- DIRECTIONS: Go line by line through the entries and show those that hold the string "will".

- DATASET EXCERPTS:

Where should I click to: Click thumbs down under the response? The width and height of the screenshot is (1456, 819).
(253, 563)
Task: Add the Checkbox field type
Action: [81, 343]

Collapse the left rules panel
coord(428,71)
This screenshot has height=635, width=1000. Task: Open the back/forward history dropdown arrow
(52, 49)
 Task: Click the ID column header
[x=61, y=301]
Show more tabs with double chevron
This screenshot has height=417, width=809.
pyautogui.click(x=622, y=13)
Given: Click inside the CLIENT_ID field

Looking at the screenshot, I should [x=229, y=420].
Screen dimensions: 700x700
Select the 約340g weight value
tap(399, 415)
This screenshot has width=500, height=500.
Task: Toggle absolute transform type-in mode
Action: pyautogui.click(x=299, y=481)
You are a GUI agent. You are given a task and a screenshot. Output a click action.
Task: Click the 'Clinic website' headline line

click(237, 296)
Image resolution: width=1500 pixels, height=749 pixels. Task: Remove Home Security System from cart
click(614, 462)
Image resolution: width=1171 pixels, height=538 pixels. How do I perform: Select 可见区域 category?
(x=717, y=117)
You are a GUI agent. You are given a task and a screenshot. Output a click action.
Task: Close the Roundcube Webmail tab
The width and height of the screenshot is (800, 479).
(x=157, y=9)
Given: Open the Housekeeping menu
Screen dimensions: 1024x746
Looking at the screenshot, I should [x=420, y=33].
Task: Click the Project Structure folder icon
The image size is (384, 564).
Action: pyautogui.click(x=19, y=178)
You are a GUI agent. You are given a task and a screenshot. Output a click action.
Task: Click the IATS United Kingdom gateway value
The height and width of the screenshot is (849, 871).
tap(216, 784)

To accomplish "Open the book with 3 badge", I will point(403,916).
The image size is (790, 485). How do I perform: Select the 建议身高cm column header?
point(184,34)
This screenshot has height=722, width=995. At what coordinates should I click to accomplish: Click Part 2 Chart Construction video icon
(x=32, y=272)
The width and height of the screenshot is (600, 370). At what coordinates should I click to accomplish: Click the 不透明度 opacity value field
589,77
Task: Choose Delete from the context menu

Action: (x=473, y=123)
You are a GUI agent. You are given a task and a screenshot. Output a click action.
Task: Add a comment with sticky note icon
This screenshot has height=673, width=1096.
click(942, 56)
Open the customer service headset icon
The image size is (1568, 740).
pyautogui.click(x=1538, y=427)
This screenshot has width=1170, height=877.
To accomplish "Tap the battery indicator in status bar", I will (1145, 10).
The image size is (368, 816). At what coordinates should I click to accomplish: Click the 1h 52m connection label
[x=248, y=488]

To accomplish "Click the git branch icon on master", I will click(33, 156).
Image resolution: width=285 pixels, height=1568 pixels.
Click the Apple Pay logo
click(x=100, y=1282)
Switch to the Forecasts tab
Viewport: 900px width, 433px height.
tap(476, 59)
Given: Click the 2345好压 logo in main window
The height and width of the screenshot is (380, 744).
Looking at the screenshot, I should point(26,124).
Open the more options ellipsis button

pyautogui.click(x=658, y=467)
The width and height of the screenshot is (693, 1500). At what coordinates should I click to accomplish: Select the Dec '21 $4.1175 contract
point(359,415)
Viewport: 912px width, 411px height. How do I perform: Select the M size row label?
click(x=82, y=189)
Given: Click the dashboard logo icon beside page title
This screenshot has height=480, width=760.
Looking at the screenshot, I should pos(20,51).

- ANSWER SECTION:
To accomplish "Open the book with 3 badge", I will point(403,916).
To accomplish "Tap the battery indicator in status bar", I will (1145, 10).
To accomplish "Click the git branch icon on master", I will click(33, 156).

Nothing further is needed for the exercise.